FDAは “レギュラトリーサイエンス・イニシアチブ”を通して先進技術を確保

FDA長官のDr. Margaret Hamburg氏は、10月6日、FDAの製品安全審査および承認手続を 「レギュラトリーサイエンスイニシアチブ(Regulatory Science Initiative)」によって刷新する計画概要を示した報告書を発表した。

報告書では、ヒトゲノムのマッピングやナノテクノロジーの応用など最近の科学技術の劇的な進歩が、「疾病の予防、診断および治療法を大きく変える可能性を秘めている」と指摘する。続けて、FDAの規制手続は最新の科学の進歩に遅れを取っており、このイニシアチブは、「FDAが規制する製品の安全性、有効性、品質および性能を評価するための新しい方法、基準および探索法を開発する」という“レギュラトリーサイエンス”を促進することにより遅れを挽回する、としている。

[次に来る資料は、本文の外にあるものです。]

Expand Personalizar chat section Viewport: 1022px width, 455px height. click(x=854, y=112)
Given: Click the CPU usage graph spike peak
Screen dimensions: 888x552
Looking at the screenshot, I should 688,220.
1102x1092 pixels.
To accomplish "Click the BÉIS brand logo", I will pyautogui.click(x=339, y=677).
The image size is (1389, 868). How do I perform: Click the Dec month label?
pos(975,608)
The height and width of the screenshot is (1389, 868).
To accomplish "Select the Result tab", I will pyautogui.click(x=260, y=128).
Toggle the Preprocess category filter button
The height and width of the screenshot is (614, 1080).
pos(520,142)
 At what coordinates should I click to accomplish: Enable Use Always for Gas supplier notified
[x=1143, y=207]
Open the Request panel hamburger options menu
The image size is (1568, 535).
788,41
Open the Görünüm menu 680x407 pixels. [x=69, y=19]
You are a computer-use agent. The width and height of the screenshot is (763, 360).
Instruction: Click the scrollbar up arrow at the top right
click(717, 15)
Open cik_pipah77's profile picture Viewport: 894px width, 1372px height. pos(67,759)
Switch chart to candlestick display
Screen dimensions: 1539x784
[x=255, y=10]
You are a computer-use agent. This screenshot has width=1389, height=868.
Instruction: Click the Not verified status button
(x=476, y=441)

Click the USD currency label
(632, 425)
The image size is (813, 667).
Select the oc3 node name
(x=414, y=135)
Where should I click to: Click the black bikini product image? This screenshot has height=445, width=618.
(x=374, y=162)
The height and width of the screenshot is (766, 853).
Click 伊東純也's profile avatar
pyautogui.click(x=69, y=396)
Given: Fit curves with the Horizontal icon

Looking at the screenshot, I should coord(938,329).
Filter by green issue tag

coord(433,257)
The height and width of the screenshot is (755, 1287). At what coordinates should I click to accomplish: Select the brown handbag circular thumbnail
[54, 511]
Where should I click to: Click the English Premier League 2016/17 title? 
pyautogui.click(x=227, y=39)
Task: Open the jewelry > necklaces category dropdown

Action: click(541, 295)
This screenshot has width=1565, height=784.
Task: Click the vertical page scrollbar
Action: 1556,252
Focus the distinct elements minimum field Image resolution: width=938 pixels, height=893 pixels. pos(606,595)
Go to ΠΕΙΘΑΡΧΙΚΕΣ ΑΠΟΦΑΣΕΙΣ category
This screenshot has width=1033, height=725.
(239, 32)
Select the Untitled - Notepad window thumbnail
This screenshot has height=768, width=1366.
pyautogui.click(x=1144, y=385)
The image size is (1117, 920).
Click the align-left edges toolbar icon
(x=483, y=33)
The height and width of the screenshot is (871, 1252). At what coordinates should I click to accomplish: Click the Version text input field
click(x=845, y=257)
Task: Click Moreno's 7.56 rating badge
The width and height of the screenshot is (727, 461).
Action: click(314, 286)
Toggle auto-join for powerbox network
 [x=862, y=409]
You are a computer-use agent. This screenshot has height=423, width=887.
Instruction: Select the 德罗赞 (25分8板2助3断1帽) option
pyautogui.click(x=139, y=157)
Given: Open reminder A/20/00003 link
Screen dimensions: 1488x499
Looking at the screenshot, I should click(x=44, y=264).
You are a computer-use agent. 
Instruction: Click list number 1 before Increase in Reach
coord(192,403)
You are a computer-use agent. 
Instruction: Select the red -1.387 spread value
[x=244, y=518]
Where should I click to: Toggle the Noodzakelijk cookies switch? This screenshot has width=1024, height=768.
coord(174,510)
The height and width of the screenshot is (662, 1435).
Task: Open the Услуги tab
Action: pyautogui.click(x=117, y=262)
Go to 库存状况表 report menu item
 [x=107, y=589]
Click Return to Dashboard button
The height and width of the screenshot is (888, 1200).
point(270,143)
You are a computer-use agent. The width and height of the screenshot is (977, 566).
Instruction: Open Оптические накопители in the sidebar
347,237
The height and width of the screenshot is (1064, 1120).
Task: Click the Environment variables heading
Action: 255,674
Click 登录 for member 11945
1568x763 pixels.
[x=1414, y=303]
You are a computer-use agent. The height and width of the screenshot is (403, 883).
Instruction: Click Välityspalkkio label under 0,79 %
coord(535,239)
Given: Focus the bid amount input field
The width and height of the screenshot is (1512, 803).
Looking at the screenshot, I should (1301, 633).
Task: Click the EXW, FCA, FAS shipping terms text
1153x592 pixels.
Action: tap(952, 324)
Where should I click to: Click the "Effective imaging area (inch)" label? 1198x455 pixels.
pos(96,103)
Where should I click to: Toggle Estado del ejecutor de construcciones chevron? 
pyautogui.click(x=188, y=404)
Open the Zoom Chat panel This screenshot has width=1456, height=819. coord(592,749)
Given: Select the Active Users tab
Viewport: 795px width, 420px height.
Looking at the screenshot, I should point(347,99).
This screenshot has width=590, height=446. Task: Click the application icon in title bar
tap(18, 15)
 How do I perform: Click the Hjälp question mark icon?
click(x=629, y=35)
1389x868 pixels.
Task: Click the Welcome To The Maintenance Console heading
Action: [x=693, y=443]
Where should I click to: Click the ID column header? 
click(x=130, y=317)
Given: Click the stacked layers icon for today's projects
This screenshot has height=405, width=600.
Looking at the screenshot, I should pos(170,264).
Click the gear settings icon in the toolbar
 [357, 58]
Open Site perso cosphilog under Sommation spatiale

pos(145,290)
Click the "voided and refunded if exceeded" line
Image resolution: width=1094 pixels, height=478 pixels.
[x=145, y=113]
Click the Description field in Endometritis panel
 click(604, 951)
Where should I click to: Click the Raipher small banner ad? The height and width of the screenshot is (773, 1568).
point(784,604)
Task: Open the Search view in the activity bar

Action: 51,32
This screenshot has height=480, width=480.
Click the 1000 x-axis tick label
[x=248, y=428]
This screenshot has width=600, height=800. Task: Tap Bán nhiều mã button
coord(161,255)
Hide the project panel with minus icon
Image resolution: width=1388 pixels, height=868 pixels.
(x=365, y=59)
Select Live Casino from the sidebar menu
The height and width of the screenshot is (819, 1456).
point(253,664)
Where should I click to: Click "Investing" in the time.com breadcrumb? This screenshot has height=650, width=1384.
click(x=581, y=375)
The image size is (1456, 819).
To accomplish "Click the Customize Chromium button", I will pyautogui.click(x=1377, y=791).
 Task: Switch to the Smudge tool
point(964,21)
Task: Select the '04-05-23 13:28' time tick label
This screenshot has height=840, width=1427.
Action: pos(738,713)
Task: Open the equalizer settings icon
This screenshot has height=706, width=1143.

2011年会計年度の大統領予算要求では、このFDAのイニシアチブに対し2,500万ドルが提供され、「FDA内の既存の活動を拡充し、また学界、産業界、政府機関との新たなパートナーシップ構築を行う」と報告書は述べている。

このようなパートナーシップの一例として、米国国立衛生研究所(NIH)とFDAは最近、レギュラトリーサイエンスを促進する4つの研究プロジェクトに対する合同での資金提供を発表した。NIHはこれらのプロジェクトに3年にわたり940万ドルを、FDAは95万ドルを拠出する。「これらのプロジェクトは、レギュラトリーサイエンスというものが持っている幅広い潜在的な可能性を示している。その結果は全科学分野の研究者に幅広く応用されるであろうし、また、より良き情報に基づいた規制決定と、迅速な薬剤の開発と承認が実現するだろう」とHamburg氏は述べる。

カルボプラチン投与に関する内科医、試験責任医師への警告

NCI癌治療評価プログラムの勧告に基づき、FDAは10月8日、米国の腫瘍学界に対し、癌治療におけるカルボプラチンの投与量に影響を及ぼしうる、血清クレアチ二ン計測法が最近変更されたことに関して警告を通達した。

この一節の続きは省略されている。